YOUR ASSIGNMENT: Look through the data below and extract, unchanged, the lines from the one that contains "The image size is (990, 631)." to the one that contains "Task: Choose Continue with SSO text label", both included.

══════

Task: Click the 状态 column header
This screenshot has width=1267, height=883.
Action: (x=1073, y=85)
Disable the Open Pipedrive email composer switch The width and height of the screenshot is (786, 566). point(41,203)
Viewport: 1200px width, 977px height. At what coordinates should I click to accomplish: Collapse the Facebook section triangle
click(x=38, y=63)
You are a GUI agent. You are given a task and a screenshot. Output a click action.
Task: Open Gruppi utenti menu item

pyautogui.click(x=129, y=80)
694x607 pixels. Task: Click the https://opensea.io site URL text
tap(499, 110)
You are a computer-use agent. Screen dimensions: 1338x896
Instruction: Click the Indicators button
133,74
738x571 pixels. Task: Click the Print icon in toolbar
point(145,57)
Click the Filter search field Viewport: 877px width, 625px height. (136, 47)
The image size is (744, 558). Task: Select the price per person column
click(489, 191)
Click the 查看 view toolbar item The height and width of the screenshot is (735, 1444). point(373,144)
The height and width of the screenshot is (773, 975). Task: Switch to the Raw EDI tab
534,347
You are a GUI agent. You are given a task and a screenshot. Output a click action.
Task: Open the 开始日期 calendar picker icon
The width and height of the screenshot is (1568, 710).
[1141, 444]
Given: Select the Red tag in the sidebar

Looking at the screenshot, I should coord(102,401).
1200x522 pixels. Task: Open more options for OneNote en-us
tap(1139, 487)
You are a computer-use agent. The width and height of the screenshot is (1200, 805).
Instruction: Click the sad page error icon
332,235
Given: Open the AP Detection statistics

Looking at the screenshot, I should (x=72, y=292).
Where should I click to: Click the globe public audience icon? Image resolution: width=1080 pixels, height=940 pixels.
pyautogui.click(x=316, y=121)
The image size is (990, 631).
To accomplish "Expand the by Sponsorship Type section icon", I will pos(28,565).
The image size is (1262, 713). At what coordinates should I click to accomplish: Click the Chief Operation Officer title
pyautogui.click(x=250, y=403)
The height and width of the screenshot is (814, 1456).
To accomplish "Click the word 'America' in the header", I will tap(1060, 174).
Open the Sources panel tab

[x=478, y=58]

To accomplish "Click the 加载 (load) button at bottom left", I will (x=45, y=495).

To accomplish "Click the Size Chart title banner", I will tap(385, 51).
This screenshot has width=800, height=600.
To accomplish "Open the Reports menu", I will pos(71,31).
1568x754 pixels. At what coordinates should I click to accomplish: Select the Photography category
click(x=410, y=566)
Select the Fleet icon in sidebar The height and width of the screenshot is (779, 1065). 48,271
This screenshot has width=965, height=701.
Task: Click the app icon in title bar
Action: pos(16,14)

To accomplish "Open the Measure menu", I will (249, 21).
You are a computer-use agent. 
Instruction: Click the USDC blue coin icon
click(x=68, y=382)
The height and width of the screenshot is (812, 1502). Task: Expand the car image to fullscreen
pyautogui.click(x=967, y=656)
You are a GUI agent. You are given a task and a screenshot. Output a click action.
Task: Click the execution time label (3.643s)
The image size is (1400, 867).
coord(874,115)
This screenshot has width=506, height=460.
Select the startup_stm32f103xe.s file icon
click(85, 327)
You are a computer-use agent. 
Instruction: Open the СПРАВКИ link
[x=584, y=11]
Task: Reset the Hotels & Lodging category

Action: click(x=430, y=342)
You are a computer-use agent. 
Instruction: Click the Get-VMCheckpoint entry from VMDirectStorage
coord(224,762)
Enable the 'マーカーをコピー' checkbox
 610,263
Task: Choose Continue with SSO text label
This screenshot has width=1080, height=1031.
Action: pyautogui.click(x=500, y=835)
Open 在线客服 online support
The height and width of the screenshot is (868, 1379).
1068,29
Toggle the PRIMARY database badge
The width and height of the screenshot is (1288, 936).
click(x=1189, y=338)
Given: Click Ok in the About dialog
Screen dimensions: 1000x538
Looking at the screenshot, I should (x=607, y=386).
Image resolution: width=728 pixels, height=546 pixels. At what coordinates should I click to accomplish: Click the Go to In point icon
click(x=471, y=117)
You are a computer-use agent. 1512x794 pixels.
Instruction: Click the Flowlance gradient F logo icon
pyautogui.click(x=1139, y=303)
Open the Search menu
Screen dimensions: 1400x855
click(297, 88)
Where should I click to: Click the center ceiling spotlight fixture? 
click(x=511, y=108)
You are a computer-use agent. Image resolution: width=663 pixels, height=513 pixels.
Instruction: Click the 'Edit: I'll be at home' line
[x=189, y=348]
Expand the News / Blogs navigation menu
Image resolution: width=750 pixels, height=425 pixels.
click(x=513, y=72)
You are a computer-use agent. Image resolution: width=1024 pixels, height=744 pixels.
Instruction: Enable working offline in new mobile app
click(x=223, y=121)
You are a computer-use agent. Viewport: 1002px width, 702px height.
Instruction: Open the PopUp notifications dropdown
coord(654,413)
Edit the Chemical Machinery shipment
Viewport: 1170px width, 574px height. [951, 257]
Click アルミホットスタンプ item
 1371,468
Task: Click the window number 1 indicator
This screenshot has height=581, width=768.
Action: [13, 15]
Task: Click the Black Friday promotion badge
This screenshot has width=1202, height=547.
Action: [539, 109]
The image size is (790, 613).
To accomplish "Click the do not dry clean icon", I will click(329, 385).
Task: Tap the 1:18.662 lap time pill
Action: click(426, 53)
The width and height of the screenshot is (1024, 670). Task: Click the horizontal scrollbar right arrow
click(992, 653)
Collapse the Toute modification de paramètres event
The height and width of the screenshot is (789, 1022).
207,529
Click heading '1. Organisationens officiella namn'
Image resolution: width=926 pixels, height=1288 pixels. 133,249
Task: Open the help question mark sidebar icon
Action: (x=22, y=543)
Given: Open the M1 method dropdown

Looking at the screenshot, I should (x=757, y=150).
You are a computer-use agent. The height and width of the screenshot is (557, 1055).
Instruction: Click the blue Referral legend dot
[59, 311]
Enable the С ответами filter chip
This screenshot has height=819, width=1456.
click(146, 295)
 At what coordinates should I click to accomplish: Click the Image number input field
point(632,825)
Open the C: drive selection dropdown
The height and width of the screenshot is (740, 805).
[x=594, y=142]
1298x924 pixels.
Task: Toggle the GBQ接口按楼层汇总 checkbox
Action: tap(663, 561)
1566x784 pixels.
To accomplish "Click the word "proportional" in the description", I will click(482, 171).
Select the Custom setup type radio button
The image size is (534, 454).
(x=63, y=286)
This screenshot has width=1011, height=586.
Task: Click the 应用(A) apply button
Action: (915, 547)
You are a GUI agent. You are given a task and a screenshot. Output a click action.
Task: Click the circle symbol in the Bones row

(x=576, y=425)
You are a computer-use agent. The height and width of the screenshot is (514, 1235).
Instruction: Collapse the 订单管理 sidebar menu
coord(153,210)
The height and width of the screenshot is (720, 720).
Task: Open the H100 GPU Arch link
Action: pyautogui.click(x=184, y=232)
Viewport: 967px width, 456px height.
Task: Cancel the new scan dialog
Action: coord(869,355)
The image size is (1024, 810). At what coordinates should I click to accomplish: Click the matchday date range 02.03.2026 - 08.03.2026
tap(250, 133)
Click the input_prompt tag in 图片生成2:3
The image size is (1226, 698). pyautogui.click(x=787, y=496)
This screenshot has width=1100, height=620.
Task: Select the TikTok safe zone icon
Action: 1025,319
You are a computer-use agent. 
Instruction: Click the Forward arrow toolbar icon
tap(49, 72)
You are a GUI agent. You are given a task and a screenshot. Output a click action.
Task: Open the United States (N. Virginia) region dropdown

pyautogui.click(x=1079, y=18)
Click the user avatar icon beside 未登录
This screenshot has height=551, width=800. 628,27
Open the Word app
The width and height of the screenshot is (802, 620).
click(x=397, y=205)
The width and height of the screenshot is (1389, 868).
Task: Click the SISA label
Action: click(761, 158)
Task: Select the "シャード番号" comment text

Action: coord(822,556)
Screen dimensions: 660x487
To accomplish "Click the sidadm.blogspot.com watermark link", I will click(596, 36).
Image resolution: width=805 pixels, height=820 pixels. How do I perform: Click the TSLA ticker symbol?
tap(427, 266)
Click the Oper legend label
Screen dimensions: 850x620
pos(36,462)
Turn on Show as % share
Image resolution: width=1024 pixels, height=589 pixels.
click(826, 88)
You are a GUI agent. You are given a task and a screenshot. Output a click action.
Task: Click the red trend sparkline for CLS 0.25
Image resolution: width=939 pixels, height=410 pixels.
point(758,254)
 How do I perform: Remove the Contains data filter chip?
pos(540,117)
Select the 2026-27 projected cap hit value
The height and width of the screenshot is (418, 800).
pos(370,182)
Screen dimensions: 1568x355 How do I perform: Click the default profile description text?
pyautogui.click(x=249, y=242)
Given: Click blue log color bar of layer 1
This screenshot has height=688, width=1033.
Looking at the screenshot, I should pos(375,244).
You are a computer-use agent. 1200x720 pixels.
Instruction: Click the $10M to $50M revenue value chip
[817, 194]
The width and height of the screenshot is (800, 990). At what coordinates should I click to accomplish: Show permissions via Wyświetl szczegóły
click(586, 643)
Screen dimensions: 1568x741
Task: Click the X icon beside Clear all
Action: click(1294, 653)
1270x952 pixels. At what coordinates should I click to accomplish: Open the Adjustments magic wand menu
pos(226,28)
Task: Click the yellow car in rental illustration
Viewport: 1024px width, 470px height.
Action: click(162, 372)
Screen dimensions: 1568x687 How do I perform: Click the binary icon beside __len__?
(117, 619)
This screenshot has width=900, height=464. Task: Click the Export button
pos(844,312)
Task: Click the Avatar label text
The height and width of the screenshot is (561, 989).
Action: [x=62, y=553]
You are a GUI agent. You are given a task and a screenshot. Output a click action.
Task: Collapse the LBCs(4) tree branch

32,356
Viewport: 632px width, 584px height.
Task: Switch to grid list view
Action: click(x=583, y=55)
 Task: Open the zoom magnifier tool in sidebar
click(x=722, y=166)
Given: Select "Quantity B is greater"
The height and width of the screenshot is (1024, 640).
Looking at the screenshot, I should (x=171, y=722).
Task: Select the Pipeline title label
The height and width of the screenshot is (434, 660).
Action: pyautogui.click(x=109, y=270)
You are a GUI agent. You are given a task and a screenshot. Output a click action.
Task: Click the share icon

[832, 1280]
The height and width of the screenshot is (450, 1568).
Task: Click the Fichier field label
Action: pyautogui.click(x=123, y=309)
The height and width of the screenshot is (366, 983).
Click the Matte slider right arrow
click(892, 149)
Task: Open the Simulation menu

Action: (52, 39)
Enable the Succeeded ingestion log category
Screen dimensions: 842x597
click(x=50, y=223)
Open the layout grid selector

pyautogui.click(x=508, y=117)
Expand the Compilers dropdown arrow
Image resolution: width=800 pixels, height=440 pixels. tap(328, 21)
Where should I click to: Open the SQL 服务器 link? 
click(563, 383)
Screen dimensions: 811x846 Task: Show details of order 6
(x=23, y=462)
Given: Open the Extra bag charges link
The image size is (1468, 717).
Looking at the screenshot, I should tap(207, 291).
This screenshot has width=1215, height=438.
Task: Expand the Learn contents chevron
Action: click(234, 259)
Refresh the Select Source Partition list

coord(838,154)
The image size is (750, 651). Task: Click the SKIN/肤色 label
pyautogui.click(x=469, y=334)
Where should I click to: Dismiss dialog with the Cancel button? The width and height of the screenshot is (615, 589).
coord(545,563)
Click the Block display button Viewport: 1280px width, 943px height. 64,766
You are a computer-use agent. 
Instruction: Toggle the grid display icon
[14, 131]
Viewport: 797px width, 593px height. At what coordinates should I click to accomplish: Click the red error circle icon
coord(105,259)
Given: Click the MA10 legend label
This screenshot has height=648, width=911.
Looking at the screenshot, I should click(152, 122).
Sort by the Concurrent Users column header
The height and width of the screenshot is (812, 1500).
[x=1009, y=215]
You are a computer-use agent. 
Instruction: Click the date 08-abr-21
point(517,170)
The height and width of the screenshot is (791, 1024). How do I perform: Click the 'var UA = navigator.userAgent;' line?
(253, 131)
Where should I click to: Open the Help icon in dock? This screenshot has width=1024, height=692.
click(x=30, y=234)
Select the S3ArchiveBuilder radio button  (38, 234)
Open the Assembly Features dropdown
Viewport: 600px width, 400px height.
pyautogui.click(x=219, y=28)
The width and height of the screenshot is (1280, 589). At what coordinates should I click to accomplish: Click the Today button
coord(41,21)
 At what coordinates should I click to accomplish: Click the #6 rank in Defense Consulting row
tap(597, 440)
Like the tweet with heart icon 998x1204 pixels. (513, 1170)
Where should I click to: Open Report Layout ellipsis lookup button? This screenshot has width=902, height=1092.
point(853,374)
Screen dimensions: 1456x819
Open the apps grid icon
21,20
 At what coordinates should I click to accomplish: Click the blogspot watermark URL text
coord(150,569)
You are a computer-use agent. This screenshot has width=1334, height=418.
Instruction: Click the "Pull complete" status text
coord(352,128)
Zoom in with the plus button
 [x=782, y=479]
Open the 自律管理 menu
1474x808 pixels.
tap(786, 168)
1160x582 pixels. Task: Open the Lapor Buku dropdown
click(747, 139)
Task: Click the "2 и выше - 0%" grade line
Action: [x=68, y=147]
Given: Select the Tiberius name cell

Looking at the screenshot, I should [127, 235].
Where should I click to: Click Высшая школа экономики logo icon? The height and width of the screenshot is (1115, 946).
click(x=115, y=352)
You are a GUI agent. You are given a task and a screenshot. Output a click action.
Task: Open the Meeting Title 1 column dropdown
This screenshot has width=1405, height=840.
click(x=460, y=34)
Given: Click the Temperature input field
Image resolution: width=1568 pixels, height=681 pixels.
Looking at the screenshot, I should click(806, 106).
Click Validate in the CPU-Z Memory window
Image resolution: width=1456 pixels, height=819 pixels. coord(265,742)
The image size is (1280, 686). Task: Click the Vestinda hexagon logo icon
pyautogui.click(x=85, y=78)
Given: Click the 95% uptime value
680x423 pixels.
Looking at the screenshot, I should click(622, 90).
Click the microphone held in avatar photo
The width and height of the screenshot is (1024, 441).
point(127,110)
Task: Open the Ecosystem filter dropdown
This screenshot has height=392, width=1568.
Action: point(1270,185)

══════

RESULT OF THE TASK:
The image size is (990, 631).
To accomplish "Expand the by Sponsorship Type section icon", I will pos(28,565).
The image size is (1262, 713). At what coordinates should I click to accomplish: Click the Chief Operation Officer title
pyautogui.click(x=250, y=403)
The height and width of the screenshot is (814, 1456).
To accomplish "Click the word 'America' in the header", I will tap(1060, 174).
Open the Sources panel tab

[x=478, y=58]

To accomplish "Click the 加载 (load) button at bottom left", I will (x=45, y=495).

To accomplish "Click the Size Chart title banner", I will tap(385, 51).
This screenshot has width=800, height=600.
To accomplish "Open the Reports menu", I will pos(71,31).
1568x754 pixels. At what coordinates should I click to accomplish: Select the Photography category
click(x=410, y=566)
Select the Fleet icon in sidebar The height and width of the screenshot is (779, 1065). 48,271
This screenshot has width=965, height=701.
Task: Click the app icon in title bar
Action: pos(16,14)

To accomplish "Open the Measure menu", I will (249, 21).
You are a computer-use agent. 
Instruction: Click the USDC blue coin icon
click(x=68, y=382)
The height and width of the screenshot is (812, 1502). Task: Expand the car image to fullscreen
pyautogui.click(x=967, y=656)
You are a GUI agent. You are given a task and a screenshot. Output a click action.
Task: Click the execution time label (3.643s)
The image size is (1400, 867).
coord(874,115)
This screenshot has width=506, height=460.
Select the startup_stm32f103xe.s file icon
click(85, 327)
You are a computer-use agent. 
Instruction: Open the СПРАВКИ link
[x=584, y=11]
Task: Reset the Hotels & Lodging category

Action: click(x=430, y=342)
You are a computer-use agent. 
Instruction: Click the Get-VMCheckpoint entry from VMDirectStorage
coord(224,762)
Enable the 'マーカーをコピー' checkbox
 610,263
Task: Choose Continue with SSO text label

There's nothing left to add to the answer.